Jika pendidikan memiliki misi melaksanakan pendidikan wirausahawan, maka sudah selayaknya kurikulum dan strategi pembelajarannya mengalami perubahan dan penyesuaian. Melihat karakter wirausahawan di atas, kelihatannya sulit pembentukan wirausahawan tercapai, manakala proses pembelajarannya tetap mempergunakan strategi “klasik”.
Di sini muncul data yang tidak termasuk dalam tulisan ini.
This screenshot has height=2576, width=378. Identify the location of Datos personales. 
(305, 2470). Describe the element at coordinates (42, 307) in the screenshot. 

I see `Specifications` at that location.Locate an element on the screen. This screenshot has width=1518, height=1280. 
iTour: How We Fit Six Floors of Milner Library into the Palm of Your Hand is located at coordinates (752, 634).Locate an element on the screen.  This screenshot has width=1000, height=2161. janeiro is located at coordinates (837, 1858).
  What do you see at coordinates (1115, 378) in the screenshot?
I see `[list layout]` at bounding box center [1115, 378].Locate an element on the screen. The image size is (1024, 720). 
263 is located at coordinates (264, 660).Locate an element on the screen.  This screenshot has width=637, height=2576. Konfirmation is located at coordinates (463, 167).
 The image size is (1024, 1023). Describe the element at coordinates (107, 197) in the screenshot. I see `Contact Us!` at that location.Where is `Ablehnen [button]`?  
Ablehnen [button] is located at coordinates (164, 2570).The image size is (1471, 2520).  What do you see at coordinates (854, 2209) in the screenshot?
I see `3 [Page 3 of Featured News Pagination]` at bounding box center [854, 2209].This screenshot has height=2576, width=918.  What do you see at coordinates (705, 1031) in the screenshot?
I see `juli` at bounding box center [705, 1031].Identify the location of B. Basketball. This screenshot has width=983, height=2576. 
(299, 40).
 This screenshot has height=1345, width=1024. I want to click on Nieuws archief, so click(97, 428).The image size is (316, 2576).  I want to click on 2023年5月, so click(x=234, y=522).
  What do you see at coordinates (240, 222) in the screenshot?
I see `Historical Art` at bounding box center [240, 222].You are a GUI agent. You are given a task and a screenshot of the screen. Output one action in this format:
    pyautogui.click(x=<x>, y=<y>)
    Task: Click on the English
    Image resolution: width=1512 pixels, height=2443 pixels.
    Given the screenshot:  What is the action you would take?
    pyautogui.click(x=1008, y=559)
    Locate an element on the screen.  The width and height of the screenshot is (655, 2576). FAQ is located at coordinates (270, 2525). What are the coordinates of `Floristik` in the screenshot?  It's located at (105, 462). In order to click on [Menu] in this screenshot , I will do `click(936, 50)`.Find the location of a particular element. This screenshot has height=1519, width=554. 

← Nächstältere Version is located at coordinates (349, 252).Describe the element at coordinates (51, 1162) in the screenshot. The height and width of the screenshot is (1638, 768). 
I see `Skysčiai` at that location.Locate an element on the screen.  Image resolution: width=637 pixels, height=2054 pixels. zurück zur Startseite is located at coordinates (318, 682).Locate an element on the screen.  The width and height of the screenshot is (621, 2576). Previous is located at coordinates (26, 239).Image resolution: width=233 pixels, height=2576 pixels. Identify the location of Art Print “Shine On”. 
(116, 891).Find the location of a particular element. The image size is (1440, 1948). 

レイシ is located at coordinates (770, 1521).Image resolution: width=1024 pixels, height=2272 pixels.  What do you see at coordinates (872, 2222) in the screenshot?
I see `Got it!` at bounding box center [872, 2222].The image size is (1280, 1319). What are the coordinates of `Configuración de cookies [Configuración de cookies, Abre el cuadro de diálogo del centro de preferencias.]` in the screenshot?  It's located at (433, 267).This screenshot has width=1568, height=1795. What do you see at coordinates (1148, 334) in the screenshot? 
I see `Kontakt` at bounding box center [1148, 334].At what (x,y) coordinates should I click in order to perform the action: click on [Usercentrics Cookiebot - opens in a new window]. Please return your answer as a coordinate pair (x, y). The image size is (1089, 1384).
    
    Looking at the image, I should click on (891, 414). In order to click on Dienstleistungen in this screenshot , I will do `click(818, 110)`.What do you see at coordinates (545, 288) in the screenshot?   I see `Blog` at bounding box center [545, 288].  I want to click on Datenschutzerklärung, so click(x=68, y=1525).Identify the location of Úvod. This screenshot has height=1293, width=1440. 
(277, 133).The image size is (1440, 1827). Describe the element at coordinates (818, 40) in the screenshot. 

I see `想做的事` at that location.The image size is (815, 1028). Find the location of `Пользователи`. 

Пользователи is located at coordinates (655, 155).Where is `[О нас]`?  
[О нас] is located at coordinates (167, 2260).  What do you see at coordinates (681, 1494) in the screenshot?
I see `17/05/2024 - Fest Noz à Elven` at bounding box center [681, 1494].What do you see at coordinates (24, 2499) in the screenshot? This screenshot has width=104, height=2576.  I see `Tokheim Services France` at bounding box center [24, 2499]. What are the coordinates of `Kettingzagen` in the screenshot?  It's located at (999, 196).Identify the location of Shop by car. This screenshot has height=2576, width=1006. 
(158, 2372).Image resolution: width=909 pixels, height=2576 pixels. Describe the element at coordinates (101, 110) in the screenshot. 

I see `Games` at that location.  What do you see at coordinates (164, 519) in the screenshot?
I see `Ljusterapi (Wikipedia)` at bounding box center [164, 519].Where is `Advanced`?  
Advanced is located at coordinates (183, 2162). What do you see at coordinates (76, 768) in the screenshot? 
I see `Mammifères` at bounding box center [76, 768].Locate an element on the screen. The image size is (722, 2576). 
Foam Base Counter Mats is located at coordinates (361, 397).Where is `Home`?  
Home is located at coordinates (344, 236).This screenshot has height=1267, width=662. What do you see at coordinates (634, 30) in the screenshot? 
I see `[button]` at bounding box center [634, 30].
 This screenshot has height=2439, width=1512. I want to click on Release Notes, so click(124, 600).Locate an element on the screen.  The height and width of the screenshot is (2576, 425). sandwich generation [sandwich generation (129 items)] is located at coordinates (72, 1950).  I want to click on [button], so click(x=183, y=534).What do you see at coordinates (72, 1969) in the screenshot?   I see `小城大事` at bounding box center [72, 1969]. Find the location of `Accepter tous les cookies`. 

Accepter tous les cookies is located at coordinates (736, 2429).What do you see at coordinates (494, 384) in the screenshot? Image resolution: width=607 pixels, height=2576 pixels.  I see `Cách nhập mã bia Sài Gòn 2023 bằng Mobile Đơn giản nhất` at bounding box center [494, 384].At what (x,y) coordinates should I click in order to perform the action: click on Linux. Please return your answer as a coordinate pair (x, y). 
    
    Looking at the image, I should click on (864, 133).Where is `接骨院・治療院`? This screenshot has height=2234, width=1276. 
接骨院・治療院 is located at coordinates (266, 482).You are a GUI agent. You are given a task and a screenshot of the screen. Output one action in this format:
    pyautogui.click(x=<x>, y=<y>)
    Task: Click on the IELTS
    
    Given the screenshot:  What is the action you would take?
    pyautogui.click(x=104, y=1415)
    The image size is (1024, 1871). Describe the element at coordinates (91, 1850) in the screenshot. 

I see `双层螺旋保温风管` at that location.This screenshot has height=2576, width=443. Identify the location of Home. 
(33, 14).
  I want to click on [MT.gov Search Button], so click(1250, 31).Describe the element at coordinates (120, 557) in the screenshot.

Menurut Scharg et. al. (1987) wirausahawan merupakan hasil belajar. Meskipun jiwa wirausahawan mungkin juga diperoleh sejak lahir (bakat), namun jika tidak diasah melalui belajar dan dimotivasi dalam proses pembelajaran, sulit dapat diwujudkan. Untuk mempertajam minat dan kemampuan wirausahawan perlu ditumbuh-kembangkan melalui proses pembelajaran. Di sinilah letak dan pentingnya pendidikan wirausahawan dalam pendidikan.
Jika seorang pendidik menginginkan menumbuhkan sikap peserta didik, sudah seharusnya mengetahui bakat yang ada pada peserta didik, keinginan peserta didik, nilai dan pengetahuan yang seharusnya didapat pesera didik, serta lingkungan lain yang kondusif bagi penumbuhan sikap mereka, termasuk lingkungan politik. Keadaan ini sulit dilakukan, tetapi harus diusahakan. Jika kita ingin pendidikan berkembang dan bermanfaat bagi masyarakat, maka kita tidak boleh diam. Apapun hasilnya, pendidik harus berusaha melakukan inovasi proses pendidikan. Perlu disadari, bahwa segala sesuatu membutuhkan proses yang cukup panjang untuk mencapai suatu keberhasilan.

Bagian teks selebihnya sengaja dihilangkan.